Outside the federal training ecosystem, the University of Colorado offers a Homeland Security and Cybersecurity Specialization through Coursera. Taught by Richard White, the four-course series totals roughly 60 hours and examines cybersecurity as a homeland security priority, with a focus on critical infrastructure sectors including water, electricity, aviation, and internet systems. Each course includes a graded project in which learners develop and implement a cybersecurity policy framework at their own workplace. Completion earns a shareable certificate, though not university credit.20University of Colorado. Homeland Security and Cybersecurity Specialization
Tying much of this training together is the NICE Workforce Framework for Cybersecurity (NIST Special Publication 800-181), which provides the common vocabulary that federal agencies, training providers, and employers use to describe cybersecurity work. The framework organizes the field into categories like Oversight and Governance, Protection and Defense, and Investigation, then breaks those down into specific work roles defined by their required tasks, knowledge, and skills. CISA’s training programs, the NICCS catalog, and the Cyber Career Pathways Tool all reference this framework, making it possible for a learner to identify a target role, find the gaps in their skills, and locate training that addresses those gaps.21NICCS. NICE Framework
The framework is currently at version 2.1.0 and includes dedicated work roles for cybersecurity workforce management, curriculum development, and instruction, reflecting the government’s recognition that building the training infrastructure is itself a cybersecurity function.

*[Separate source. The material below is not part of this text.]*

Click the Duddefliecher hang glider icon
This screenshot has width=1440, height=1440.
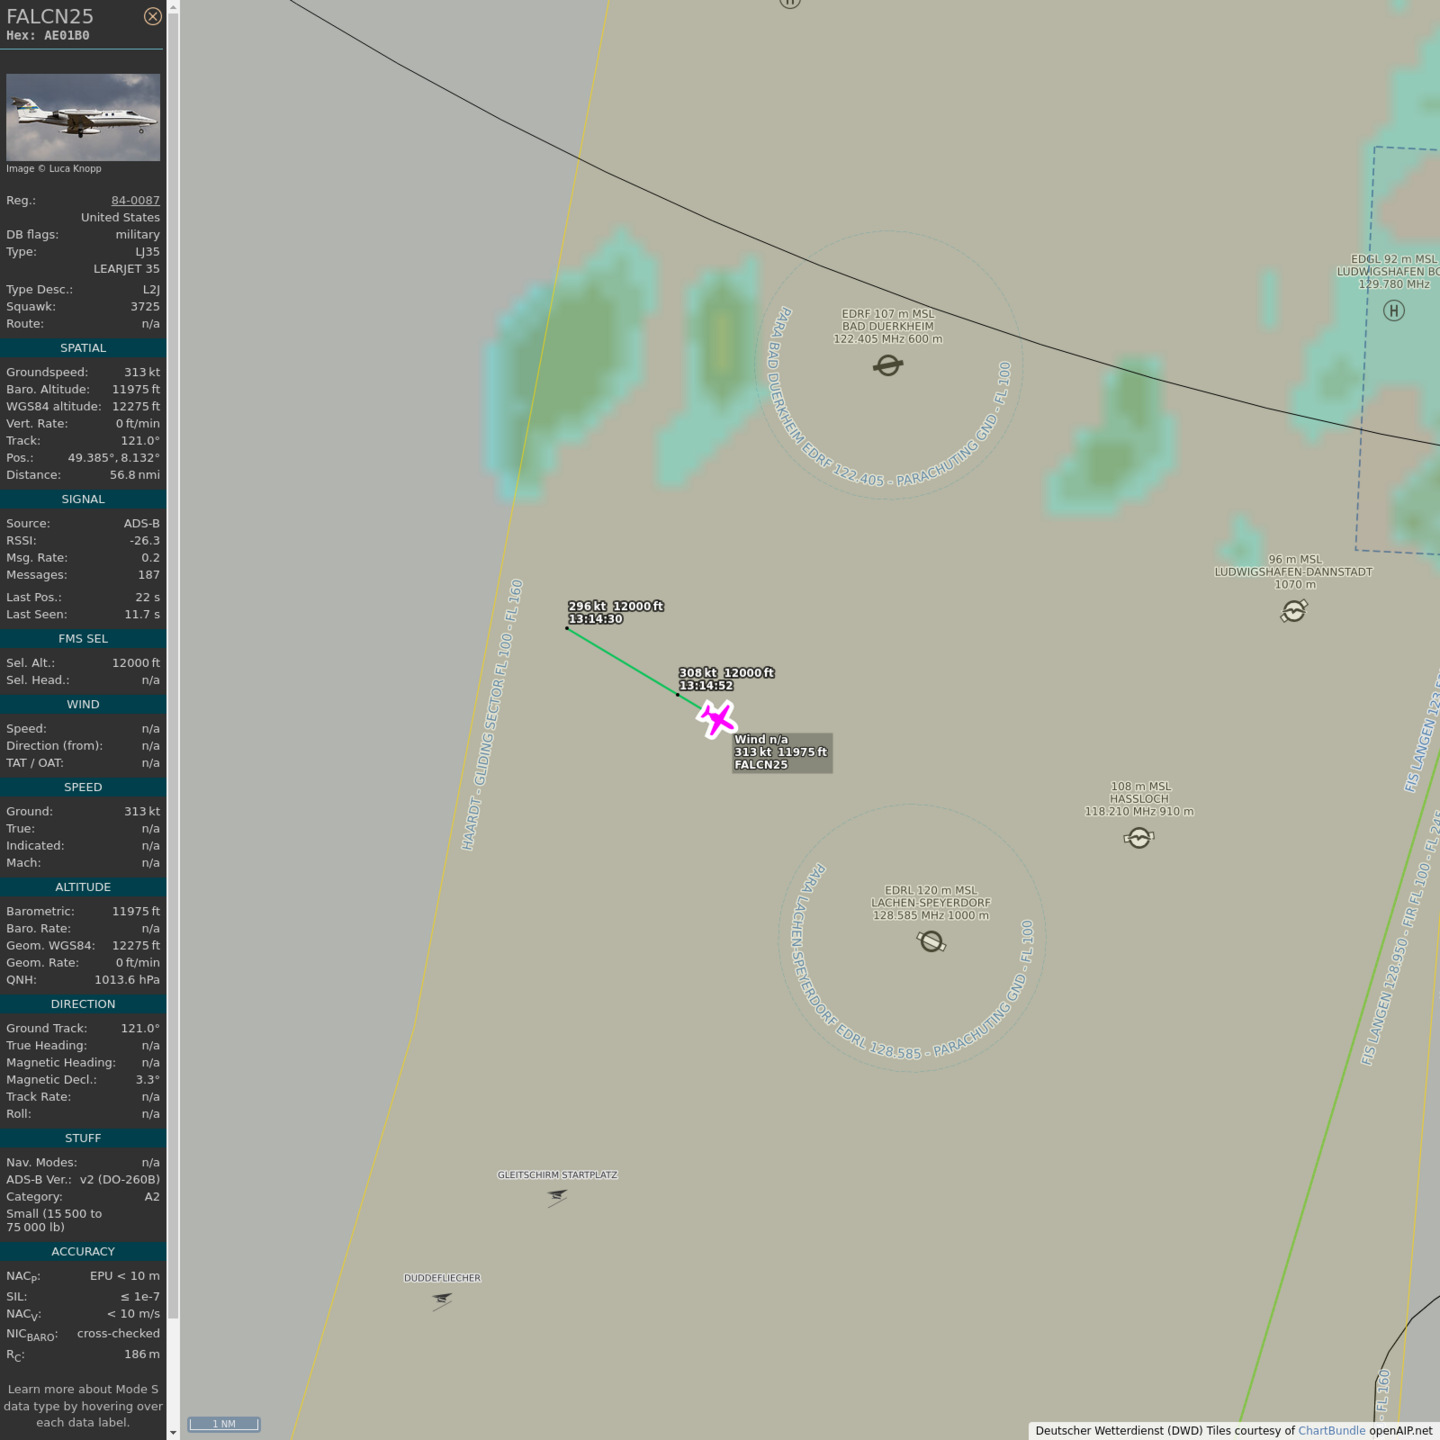point(442,1300)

CISA’s cybersecurity capacity-building efforts, which include training, were funded at $199.1 million under the FY 2026 continuing resolution. The overall CISA cybersecurity budget was $1.14 billion that year. The FY 2027 President’s Budget requests $966.4 million for CISA’s cybersecurity programs within a total agency budget of $2.487 billion, representing a reduction from FY 2026 levels.22DHS. CISA FY 2027 Congressional Justification These figures do not isolate training program costs from broader cybersecurity operations, but the scale of the budget reflects the priority placed on workforce development across the department.